- [Exercise prompt] Only the lines that contain the string "shield" belong in the answer; pull them from the records.
──────────────────────────────
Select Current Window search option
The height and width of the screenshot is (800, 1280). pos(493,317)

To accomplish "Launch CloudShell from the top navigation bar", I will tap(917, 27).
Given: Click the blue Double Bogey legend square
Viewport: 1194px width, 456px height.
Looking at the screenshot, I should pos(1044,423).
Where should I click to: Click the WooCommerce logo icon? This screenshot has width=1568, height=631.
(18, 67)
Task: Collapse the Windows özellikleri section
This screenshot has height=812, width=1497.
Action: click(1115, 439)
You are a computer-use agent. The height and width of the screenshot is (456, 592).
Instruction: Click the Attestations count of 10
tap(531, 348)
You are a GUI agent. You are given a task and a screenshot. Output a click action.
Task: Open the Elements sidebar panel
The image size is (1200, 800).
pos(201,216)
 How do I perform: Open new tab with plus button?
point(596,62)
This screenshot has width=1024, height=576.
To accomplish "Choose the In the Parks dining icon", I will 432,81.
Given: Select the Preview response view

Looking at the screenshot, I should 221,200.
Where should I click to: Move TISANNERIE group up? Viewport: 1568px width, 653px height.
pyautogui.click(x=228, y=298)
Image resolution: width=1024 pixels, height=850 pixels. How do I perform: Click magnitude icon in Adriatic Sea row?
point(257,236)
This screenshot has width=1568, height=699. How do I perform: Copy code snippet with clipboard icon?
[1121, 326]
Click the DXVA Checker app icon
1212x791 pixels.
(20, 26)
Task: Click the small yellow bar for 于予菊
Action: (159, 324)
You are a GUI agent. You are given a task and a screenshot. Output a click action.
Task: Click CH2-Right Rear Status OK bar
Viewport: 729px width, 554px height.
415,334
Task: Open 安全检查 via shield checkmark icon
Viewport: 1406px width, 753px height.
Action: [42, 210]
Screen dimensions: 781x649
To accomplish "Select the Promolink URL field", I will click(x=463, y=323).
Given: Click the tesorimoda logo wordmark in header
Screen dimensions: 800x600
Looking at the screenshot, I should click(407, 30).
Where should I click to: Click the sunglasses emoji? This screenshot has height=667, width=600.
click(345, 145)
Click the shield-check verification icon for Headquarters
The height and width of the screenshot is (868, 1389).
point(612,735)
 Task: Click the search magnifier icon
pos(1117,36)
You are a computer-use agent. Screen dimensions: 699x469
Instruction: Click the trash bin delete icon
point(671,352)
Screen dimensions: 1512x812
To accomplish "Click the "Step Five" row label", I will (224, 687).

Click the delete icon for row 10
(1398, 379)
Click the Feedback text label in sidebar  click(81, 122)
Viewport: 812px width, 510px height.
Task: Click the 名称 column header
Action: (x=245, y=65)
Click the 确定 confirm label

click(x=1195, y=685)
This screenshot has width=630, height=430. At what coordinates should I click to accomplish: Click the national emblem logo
──────────────────────────────
- [Answer to this problem]
Task: Open 安全检查 via shield checkmark icon
Click the shield-check verification icon for Headquarters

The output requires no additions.